282. Altının yanında duran altın gibidir, jasperin yanında duran ise jasper gibidir
283. Bir savaşçı zayıf bir savaşçıdır
284. Aşırı nezaket bir ricayı gerektirir
285. Biri turpu sever, diğeri kavunu sever
286. Kemerine ölü bir fare bağladı ve avcı gibi davrandı
287. Yüksek dağlar bulutları durduramaz
288. İki kişinin kullandığı at zayıflar
289. Bir kedi fare yakalamalı, bir köylü tarlada çalışmalı, bir lider liderlik etmeli ama herkes görevini yetkin bir şekilde yerine getirmelidir.
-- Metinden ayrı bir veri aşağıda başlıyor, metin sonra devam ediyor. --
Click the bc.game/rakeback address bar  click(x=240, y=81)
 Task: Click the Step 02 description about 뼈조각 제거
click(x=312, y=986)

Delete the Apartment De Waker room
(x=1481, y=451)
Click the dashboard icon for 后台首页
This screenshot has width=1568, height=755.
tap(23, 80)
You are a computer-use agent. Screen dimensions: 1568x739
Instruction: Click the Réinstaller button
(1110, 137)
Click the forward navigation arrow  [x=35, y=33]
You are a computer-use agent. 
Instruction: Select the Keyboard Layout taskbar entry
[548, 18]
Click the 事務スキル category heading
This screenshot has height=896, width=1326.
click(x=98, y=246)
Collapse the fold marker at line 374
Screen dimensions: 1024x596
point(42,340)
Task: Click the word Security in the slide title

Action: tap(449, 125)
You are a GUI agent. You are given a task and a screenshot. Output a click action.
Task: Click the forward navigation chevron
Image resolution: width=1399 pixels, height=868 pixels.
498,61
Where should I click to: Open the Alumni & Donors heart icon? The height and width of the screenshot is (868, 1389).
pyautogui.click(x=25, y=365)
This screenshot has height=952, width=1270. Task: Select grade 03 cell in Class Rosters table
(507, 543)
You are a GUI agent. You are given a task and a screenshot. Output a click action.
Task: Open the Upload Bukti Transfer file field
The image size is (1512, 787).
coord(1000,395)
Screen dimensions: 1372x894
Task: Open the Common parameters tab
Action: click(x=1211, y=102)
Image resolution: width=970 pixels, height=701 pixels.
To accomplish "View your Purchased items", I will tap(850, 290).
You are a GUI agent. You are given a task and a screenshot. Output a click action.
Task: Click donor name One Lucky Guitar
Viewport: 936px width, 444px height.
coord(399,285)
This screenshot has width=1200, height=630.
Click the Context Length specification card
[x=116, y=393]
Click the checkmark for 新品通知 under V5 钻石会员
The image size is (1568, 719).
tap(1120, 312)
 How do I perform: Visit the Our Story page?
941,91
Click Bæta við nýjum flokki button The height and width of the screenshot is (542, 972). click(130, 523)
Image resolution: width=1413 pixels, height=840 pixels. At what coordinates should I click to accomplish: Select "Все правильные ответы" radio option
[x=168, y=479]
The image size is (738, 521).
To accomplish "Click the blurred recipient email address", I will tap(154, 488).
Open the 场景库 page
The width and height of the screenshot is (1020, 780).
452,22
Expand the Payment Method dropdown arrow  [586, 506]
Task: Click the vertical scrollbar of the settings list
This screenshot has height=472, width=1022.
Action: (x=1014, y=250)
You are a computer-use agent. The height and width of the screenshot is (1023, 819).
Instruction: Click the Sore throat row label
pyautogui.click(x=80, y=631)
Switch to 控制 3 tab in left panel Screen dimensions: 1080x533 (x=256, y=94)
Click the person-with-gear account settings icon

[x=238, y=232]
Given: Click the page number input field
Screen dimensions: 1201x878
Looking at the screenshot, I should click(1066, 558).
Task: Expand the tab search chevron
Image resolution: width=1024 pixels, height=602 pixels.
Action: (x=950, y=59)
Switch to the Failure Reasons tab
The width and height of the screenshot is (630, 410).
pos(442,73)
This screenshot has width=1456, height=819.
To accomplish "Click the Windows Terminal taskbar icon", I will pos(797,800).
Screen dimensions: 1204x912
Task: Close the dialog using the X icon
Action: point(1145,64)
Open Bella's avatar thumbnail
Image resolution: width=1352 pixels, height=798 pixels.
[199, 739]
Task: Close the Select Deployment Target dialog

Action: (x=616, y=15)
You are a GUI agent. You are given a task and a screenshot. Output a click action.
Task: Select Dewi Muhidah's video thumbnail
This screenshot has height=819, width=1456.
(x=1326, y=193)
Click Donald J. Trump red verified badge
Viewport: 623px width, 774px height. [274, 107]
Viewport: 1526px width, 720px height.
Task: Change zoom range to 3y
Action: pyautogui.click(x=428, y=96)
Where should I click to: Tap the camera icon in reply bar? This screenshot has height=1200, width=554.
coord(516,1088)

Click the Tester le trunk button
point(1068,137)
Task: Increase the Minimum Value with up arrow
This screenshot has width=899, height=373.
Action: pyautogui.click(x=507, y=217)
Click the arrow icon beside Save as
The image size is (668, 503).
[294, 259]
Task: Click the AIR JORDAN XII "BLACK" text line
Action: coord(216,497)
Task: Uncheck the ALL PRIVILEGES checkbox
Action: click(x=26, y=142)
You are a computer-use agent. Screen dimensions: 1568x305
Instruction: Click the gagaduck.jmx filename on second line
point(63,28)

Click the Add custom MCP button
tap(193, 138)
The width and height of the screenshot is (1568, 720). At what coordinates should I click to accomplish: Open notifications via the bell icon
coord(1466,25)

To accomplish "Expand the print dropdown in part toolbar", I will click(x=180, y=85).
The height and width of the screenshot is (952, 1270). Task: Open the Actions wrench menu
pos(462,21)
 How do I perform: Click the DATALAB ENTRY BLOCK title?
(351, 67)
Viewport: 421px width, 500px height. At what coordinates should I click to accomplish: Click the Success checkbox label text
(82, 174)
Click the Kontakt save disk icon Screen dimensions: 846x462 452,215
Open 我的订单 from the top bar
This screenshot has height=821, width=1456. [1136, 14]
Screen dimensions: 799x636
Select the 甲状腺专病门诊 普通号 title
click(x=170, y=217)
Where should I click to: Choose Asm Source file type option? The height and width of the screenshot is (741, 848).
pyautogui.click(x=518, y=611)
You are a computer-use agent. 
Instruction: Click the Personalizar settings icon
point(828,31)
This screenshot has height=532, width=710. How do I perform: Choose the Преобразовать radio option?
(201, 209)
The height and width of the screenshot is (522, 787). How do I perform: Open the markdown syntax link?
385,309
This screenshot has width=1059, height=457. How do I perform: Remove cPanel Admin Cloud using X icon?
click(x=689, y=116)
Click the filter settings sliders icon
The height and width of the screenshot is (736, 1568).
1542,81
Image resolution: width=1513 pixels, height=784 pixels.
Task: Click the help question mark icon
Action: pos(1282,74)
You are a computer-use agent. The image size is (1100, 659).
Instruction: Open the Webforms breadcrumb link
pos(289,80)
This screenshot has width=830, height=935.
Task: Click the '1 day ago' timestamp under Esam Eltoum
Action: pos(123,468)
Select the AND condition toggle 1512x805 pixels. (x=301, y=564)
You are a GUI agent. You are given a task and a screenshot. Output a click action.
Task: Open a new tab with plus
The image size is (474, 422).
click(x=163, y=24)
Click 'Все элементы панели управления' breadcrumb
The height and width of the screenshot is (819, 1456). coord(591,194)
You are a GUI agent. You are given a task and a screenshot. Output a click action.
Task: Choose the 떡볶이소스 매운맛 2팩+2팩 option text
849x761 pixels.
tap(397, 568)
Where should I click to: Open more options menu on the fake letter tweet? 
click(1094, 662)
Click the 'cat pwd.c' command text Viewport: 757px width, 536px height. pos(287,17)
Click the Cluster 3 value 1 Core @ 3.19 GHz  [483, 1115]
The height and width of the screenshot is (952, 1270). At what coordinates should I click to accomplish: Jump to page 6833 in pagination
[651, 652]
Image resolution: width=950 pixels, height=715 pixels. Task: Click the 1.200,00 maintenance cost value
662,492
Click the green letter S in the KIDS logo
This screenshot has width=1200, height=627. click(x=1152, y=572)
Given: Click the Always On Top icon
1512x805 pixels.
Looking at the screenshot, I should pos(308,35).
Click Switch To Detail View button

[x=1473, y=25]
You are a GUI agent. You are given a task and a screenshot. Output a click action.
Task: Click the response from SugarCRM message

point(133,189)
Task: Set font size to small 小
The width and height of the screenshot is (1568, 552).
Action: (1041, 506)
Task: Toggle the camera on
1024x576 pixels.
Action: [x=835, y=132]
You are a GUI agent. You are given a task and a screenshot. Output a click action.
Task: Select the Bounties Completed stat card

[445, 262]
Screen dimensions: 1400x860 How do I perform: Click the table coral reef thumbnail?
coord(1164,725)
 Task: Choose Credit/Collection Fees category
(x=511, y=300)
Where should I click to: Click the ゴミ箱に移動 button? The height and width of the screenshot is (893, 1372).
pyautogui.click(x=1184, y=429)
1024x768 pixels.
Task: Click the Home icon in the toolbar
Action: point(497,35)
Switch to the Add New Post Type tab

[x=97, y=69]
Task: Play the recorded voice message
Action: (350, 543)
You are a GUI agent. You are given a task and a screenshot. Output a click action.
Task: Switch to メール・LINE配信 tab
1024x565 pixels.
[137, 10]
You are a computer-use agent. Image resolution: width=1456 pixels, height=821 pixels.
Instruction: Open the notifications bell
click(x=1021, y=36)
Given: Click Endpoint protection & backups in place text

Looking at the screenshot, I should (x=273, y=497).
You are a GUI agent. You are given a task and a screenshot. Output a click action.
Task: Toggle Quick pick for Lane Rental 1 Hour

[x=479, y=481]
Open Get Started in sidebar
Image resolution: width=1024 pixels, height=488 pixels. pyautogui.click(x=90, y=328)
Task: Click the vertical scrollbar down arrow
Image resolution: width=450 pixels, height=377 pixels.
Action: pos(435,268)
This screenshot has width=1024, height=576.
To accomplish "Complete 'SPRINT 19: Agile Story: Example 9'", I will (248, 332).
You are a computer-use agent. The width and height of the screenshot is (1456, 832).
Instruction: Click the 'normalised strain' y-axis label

290. Zenginlik yakındır - onları almayın (dürüst olmayan yollarla), zorluklar yakındır - kaçmayın
291. Siyah ineği dövdüler, kırmızı olanı korkuttular
292. Ateş olmazsa çalılar yanmaz
293. Kirpi çocuklarının derisini yumuşak zanneder
294. Bir yılanı bambu tüpün içine sokun - o da orada kıvrılmaya çalışacaktır
295. Şakayık ne kadar güzel olursa olsun yeşil yapraklarla desteklenmesi gerekir.